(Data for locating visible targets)
- - - - - - -

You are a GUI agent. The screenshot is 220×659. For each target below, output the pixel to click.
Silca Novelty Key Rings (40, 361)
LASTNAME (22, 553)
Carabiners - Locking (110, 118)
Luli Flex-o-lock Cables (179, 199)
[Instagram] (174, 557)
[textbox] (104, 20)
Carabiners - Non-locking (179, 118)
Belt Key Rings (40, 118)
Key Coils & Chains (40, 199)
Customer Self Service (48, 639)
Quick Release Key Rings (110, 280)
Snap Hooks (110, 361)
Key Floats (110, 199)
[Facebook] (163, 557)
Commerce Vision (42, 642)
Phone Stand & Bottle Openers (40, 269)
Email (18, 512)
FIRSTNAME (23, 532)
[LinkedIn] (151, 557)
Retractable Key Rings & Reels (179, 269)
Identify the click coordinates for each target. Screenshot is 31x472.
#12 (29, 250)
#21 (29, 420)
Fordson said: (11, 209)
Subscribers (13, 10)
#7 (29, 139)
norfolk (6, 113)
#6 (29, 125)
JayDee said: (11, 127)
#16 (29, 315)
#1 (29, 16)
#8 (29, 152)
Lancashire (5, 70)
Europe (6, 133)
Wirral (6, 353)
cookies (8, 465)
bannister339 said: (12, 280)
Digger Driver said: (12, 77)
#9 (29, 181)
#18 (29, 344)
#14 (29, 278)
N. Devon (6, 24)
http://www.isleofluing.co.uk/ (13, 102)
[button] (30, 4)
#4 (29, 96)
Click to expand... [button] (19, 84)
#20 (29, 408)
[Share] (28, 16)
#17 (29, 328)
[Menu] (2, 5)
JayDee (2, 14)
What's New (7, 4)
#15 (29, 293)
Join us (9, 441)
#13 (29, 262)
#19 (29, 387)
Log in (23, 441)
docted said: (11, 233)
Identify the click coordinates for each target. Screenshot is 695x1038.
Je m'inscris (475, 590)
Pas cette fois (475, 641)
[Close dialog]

- - - - - - -

- DESCRIPTION OF THE TASK -
Copy every line of the material above verbatim, with no changes.

- RESPONSE TO THE TASK -
You are a GUI agent. The screenshot is 220×659. For each target below, output the pixel to click.
Silca Novelty Key Rings (40, 361)
LASTNAME (22, 553)
Carabiners - Locking (110, 118)
Luli Flex-o-lock Cables (179, 199)
[Instagram] (174, 557)
[textbox] (104, 20)
Carabiners - Non-locking (179, 118)
Belt Key Rings (40, 118)
Key Coils & Chains (40, 199)
Customer Self Service (48, 639)
Quick Release Key Rings (110, 280)
Snap Hooks (110, 361)
Key Floats (110, 199)
[Facebook] (163, 557)
Commerce Vision (42, 642)
Phone Stand & Bottle Openers (40, 269)
Email (18, 512)
FIRSTNAME (23, 532)
[LinkedIn] (151, 557)
Retractable Key Rings & Reels (179, 269)
Identify the click coordinates for each target. Screenshot is 31x472.
#12 (29, 250)
#21 (29, 420)
Fordson said: (11, 209)
Subscribers (13, 10)
#7 (29, 139)
norfolk (6, 113)
#6 (29, 125)
JayDee said: (11, 127)
#16 (29, 315)
#1 (29, 16)
#8 (29, 152)
Lancashire (5, 70)
Europe (6, 133)
Wirral (6, 353)
cookies (8, 465)
bannister339 said: (12, 280)
Digger Driver said: (12, 77)
#9 (29, 181)
#18 (29, 344)
#14 (29, 278)
N. Devon (6, 24)
http://www.isleofluing.co.uk/ (13, 102)
[button] (30, 4)
#4 (29, 96)
Click to expand... [button] (19, 84)
#20 (29, 408)
[Share] (28, 16)
#17 (29, 328)
[Menu] (2, 5)
JayDee (2, 14)
What's New (7, 4)
#15 (29, 293)
Join us (9, 441)
#13 (29, 262)
#19 (29, 387)
Log in (23, 441)
docted said: (11, 233)
Identify the click coordinates for each target. Screenshot is 695x1038.
Je m'inscris (475, 590)
Pas cette fois (475, 641)
[Close dialog]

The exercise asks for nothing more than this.